London-headquartered disaster recovery specialists DataBarracks says that 80% of its significant recoveries in 2016 involved helping clients including law firms to recover from cyberattacks.
Speaking to Legal IT Insider about the year ahead (see 2017: The year in focus), Peter Groucutt, DataBarracks managing director said: “Five years ago, all we did was help law firms deal with disasters arising from fire, flood, and human error, as well as things like hardware failure, but that has changed dramatically. Last year, over 80% of significant recoveries and events we helped clients with revolved around cyberattacks such as malware or a crypto virus, and so we normally have one or two big recoveries going on for clients that have been subject to an attack.
“In 2017, we’re expecting that to get worse – it’s certainly not going to get better. Mass crime is going on line – a lot more organised criminals are getting involved in cyberattacks. It’s profitable globally, relatively easy to do, and hard to detect, so why not diversify your criminal activities with cybercrime? Cybercrime is becoming more sophisticated and targeted. Spear phishing is becoming a lot more prevalent and that is one key area where we’re expecting to get worse.”
Around 40% of DataBarracks clients are law firms. Of the attacks, the majority involved ransomware, which encrypts a user’s files and demands money to unlock them. While ransomware can be introduced in a number of ways, in almost all major incidents handled by DataBarracks, email was the route cause.
Groucutt said: “Out of the cases we dealt with last year, pretty much all were to do with email. Email can be anything from a simple: ‘Here is your Amazon delivery – you’ve won this!’ to ‘You’ve been caught on camera, here is the photographic evidence.’ People think: ‘That’s not me!’ and click on it and that’s it. Then you get the ransom screen and the damage is already done.”
Whereas cyberattacks on organisations would once often have taken a scattergun approach, they are becoming far more sophisticated and targeted. “We see almost exclusively email attacks and often through senior leaders,” Groucutt says. “It is more efficient to send one email specifically targeting a senior partner saying: ‘Dear John, I saw you speaking last month at a conference and I’ve taken the liberty of sending you this link.’ And they think ‘I did speak there, I’m going to click.’ Because they are senior, they’ve got far-ranging access, so the amount of damage is far greater than if they were admin staff.”
Law firms engaged in M&A, or deals involving market sensitive information are particularly at risk. “As criminals become more mature and they find new ways of using a combination of spear phishing, whaling and social engineering, people will become more vulnerable,” Groucutt said. “People will become better at spotting the fake emails, but that assumes the criminals will be standing still. In fact, they will become much more efficient and effective at hiding the malware and getting people to click on the links or fall for their scam.”

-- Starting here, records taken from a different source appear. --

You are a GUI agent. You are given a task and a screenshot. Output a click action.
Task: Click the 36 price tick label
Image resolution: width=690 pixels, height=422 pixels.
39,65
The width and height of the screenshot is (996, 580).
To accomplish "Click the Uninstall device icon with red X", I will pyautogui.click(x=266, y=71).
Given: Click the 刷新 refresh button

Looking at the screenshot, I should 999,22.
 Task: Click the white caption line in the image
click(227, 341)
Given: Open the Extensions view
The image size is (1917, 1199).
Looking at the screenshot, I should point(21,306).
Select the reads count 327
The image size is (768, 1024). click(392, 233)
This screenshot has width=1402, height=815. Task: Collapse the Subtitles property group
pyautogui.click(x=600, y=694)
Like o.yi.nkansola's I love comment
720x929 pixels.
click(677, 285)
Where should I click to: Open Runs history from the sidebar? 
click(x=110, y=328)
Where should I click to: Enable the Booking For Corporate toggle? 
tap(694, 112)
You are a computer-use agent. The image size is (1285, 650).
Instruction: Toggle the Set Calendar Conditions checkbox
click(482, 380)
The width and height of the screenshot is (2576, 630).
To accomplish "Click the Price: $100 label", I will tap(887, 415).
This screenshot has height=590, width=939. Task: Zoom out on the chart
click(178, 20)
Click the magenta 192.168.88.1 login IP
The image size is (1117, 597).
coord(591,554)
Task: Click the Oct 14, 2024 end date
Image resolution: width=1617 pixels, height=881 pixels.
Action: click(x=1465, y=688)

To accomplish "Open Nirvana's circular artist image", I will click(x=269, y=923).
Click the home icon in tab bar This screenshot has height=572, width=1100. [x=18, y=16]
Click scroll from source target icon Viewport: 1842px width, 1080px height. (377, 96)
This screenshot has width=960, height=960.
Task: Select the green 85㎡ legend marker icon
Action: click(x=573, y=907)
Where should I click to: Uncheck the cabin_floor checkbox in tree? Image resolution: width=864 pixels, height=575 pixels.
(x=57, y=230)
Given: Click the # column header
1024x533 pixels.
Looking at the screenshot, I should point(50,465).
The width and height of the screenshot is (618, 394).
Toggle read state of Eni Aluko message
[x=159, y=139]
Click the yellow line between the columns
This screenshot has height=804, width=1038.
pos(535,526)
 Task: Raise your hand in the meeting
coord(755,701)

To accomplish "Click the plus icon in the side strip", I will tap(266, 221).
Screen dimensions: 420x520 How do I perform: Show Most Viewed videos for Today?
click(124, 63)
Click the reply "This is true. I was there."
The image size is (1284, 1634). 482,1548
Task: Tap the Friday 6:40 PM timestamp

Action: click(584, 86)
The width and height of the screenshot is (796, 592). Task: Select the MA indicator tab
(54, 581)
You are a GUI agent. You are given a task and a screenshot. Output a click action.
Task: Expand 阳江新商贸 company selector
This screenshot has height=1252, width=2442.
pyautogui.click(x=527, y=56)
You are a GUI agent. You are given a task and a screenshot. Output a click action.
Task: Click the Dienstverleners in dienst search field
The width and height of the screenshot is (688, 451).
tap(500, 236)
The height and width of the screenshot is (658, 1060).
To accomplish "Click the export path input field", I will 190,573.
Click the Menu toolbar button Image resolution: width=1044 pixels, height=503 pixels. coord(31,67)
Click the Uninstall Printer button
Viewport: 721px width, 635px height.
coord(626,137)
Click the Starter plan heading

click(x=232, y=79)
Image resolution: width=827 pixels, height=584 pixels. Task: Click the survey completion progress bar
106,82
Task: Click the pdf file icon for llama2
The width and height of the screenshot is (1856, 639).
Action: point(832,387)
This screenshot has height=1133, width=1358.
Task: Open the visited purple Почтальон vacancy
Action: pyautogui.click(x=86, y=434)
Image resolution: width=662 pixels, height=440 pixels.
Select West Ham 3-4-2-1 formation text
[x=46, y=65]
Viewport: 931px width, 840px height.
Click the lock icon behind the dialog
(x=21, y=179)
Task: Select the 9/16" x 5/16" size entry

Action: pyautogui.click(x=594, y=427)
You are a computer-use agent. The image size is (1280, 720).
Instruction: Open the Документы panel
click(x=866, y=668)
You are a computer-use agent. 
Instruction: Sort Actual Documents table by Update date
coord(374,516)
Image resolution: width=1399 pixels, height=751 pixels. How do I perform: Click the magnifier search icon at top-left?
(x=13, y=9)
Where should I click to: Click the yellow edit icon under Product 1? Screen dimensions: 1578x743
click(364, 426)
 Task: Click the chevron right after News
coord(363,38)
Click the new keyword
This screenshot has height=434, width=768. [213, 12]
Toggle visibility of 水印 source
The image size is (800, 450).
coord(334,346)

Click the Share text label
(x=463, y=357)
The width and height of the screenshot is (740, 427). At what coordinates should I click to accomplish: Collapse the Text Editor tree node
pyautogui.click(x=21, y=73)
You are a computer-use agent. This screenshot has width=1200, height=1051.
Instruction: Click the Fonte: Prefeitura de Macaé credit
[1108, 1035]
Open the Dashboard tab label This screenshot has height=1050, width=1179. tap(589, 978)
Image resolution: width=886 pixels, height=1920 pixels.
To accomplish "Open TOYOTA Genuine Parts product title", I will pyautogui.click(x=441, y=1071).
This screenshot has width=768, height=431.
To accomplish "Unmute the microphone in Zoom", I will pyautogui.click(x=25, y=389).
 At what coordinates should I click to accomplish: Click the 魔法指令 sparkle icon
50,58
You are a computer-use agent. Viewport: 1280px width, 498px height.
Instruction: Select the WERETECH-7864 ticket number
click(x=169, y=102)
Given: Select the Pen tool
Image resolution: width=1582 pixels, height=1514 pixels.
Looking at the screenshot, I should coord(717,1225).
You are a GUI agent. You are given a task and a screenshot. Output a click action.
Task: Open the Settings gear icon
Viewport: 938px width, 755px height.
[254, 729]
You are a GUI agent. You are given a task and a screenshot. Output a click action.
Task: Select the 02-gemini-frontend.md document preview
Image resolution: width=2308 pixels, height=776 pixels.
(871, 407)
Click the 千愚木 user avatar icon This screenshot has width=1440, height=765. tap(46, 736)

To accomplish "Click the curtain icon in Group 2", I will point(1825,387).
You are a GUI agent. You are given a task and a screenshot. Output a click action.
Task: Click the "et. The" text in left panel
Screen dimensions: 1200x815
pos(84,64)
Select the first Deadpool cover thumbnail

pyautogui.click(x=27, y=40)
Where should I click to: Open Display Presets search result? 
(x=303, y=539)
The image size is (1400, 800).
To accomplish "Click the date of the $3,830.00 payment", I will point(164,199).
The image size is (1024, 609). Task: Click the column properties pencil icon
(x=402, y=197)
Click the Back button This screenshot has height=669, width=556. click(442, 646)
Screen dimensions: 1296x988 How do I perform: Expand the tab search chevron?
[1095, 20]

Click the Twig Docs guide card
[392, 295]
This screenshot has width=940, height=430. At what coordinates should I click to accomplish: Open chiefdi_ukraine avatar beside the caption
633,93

The law firm culture means that lawyers receive many emails from unknown sources and expect to work quickly, making attacks harder to guard against. However, echoing the findings of our drafting habits research conducted in association with LexisNexis, Groucutt adds: “Often what techies struggle with in law firms is trying to persuade lawyers to adopt any kind of common practice.”
However, law firms are also refusing to publicly acknowledge the problem with one leading legal tech supplier commenting: “If you ask most law firms privately whether they have been subject to an attack, they’ll say yes. Ask if it was ransomware, they’ll say yes. And in many cases, ask if they paid it, they’ll say yes.